初日舞台挨拶には、ヒオ・フェイホン役の三上、グリコ役のChara、アゲハ役の伊藤、岩井監督が登壇。30年という年月について、三上は「そんなに経っているような気が全然しなくて。映画自体もまだ初々しいというか、生々しい活きのいい映画だったと思います」と語った。

Charaも「本当に私だったの?というような」と懐かしみ、伊藤は30年を経て再び同作の舞台挨拶に立つことに「懐かしい思いと、なんか不思議な思いがあります」と心境を明かした。

三上博史、4K版を見て「ずっと泣きっぱなし」

3人が4Kリマスター版を初めて鑑賞したのは、関係者向けの試写会だったという。伊藤は「本当に自分が演じてたのかな?これっていうぐらいの衝撃がありました」と振り返り、鑑賞中には涙が出てきたことを告白。「懐かしくもあり新しくもあり、私の人生にとって大きな影響を与えてくれた映画だなって改めて思った瞬間でした」と語った。

一方、三上は試写会で「ずっと泣きっぱなしだった」と明かした。オープニングのアゲハのナレーションから涙が出たといい、撮影当時について「撮影前の段階から命がけだったので、真正面から命をかけて毎日やった思いが蘇ってきて」と回想。さらに、その後の自身の歩みを振り返りながら、これまでさまざまな選択について「これで良かったのかな?」と思い続けてきたといい、今回作品を見たことで「それで良かったんだってやっと自己肯定できた」と率直な思いを語った。

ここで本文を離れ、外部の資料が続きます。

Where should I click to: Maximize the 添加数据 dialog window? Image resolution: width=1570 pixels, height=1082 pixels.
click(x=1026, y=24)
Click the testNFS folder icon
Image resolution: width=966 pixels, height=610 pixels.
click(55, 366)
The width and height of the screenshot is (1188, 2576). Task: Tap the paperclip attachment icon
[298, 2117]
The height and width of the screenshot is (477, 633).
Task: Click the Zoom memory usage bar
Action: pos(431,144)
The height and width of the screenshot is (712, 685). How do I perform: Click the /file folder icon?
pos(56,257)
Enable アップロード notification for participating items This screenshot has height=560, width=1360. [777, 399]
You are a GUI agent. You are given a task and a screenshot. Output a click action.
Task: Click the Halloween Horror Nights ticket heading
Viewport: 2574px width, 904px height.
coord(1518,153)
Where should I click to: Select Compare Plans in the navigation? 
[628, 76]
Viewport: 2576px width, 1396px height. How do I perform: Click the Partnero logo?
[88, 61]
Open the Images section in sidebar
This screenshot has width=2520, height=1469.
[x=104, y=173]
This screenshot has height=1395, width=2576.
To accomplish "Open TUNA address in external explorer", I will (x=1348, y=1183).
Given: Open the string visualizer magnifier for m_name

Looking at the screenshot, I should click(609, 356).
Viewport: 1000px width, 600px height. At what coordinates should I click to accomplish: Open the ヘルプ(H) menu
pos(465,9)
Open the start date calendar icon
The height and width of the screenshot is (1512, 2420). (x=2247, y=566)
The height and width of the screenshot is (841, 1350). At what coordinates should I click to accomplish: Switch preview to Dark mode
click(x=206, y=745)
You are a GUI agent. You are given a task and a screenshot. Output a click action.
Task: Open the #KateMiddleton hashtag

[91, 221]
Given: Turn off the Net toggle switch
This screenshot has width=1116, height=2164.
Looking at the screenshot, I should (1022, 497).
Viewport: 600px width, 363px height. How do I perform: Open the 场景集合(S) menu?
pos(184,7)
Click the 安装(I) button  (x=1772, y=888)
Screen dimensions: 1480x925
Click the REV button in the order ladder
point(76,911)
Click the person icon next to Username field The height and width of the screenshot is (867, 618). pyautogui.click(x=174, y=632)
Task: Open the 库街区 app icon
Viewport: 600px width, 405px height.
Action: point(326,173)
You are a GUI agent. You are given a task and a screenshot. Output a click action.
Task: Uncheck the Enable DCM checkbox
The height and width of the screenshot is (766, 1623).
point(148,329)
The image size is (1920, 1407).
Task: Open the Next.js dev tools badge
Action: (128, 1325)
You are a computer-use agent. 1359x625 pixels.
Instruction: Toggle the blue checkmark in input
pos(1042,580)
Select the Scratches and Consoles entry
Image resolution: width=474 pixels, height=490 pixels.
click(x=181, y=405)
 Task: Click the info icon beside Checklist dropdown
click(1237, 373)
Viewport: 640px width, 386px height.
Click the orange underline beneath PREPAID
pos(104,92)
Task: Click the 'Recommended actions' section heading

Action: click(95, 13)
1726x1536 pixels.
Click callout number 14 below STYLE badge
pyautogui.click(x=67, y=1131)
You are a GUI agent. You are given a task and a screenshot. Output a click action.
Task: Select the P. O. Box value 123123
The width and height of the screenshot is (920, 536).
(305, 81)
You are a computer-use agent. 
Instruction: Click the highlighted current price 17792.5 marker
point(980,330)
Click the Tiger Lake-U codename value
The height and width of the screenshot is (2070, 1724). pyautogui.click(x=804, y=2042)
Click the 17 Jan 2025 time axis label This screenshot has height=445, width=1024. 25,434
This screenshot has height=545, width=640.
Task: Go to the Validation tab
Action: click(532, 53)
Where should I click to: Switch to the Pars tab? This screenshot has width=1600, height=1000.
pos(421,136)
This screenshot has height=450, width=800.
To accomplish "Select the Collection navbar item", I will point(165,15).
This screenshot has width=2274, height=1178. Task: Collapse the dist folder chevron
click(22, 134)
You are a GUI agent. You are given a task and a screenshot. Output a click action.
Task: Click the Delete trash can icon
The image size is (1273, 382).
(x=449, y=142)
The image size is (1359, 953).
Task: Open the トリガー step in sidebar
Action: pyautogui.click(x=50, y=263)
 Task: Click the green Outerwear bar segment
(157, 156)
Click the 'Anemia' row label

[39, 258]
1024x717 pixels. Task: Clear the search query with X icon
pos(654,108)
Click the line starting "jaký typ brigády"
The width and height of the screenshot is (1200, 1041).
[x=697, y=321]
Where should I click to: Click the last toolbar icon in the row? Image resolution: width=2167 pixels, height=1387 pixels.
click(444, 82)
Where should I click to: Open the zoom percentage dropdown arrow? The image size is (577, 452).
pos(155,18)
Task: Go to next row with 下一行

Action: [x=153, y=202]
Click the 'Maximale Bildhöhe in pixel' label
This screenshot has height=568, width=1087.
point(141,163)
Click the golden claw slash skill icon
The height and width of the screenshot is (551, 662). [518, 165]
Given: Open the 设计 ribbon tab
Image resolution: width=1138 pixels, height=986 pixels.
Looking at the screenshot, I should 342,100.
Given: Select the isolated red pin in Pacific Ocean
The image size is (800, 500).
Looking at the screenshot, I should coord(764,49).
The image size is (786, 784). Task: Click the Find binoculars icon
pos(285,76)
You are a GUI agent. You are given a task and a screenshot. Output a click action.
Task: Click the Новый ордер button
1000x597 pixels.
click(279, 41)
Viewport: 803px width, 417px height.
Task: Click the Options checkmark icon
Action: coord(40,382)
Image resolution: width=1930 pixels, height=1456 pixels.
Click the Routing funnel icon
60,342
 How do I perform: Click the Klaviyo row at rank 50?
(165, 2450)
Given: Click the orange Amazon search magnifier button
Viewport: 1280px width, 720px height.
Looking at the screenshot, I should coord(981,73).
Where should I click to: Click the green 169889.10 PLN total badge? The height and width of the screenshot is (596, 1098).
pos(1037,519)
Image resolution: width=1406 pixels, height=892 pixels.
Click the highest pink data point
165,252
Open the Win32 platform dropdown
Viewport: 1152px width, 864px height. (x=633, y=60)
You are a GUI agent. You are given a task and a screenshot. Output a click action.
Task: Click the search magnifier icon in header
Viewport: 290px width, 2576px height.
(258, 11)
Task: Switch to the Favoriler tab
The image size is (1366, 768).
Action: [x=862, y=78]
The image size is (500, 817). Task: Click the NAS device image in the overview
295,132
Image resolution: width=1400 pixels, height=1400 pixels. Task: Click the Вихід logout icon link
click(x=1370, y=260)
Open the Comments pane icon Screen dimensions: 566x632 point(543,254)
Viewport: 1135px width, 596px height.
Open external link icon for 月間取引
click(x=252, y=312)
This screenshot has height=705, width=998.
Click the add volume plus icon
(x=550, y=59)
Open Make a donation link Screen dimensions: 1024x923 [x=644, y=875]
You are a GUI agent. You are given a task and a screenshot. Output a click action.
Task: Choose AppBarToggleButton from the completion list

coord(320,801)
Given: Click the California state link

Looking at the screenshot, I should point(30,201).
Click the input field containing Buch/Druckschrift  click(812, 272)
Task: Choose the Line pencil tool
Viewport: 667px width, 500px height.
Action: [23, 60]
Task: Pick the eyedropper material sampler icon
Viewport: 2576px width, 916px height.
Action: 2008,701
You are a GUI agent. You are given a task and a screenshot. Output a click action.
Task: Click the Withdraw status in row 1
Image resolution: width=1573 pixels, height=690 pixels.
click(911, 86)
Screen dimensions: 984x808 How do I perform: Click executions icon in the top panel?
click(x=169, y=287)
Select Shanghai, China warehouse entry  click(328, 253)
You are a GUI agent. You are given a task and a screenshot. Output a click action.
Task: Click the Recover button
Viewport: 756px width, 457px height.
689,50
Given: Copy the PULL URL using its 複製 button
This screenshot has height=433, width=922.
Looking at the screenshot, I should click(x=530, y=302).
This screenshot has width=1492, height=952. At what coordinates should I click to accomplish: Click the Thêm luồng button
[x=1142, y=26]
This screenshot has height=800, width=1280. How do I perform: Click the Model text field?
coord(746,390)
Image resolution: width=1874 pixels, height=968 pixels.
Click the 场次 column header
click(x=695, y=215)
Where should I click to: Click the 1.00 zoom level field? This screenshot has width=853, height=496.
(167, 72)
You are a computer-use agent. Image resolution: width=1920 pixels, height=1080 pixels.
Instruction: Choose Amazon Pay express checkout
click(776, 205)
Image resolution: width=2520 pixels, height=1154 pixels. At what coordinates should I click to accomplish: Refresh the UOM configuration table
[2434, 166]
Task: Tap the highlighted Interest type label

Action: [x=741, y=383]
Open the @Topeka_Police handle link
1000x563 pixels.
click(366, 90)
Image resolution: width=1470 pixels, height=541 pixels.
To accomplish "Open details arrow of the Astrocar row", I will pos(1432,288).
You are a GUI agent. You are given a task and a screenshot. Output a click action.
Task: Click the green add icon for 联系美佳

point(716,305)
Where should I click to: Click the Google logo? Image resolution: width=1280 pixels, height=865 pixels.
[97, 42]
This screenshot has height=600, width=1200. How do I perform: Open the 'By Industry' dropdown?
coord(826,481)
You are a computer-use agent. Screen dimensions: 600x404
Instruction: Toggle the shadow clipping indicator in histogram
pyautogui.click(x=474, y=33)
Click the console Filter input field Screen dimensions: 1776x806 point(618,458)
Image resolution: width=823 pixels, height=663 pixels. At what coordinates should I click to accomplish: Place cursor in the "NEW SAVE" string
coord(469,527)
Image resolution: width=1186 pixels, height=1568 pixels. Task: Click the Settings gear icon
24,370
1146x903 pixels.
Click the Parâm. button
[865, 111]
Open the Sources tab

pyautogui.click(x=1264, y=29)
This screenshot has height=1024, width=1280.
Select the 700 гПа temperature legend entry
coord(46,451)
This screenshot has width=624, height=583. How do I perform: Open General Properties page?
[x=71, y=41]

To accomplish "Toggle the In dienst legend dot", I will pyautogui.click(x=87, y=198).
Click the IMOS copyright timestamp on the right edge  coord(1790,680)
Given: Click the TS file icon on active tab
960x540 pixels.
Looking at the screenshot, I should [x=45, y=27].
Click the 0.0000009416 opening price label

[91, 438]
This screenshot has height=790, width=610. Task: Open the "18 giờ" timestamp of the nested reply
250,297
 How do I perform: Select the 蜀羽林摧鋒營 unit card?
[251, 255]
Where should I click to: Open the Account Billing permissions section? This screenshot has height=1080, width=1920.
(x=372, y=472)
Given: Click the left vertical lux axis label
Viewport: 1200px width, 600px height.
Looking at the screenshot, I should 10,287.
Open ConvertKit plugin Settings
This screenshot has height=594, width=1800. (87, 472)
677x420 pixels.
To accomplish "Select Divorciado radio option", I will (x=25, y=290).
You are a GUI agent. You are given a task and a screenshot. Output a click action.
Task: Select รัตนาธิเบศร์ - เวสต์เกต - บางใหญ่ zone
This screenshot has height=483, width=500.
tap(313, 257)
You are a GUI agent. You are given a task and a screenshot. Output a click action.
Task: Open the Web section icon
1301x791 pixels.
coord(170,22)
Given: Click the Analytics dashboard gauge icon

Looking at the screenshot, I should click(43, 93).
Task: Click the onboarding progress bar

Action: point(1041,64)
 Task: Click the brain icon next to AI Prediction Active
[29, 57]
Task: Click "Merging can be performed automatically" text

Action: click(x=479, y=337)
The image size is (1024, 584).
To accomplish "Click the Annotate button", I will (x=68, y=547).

Charaは、改めて作品を鑑賞し「こんなスピード感のある映画だったんだ」と感じたという。グリコ役だけでなく音楽制作にも携わったことに触れ、「大切な経験ができた」と30年前を振り返った。

「まだまだ皆さんでこの映画を育ててもらいたい」

イベントの最後には、それぞれが観客へメッセージを送った。岩井監督は30年前の制作を「僕らの無謀な冒険」と表現し、「これからも多くの人にいつまでも愛してもらえたら」とコメント。伊藤も、30年を経て再び同じメンバーで舞台挨拶に立てたことを「本当に奇跡」と表現し、映画館で作品を観ることの魅力を伝え、三上は、30年ぶりに作品と向き合ったことで「改めて見て大きい映画だなと思った」と語り、「これからまだ育っていくような気がする映画」と表現。「まだまだ皆さんでこの映画を育ててもらいたいなって思いました」と観客に呼びかけ、「僕もまだ頑張ります。この映画を育てていただいて、僕も同時に育てていただけたら」と締めくくった。

映画『スワロウテイル 4Kリマスター』は、TOHOシネマズ日比谷ほか全国公開中。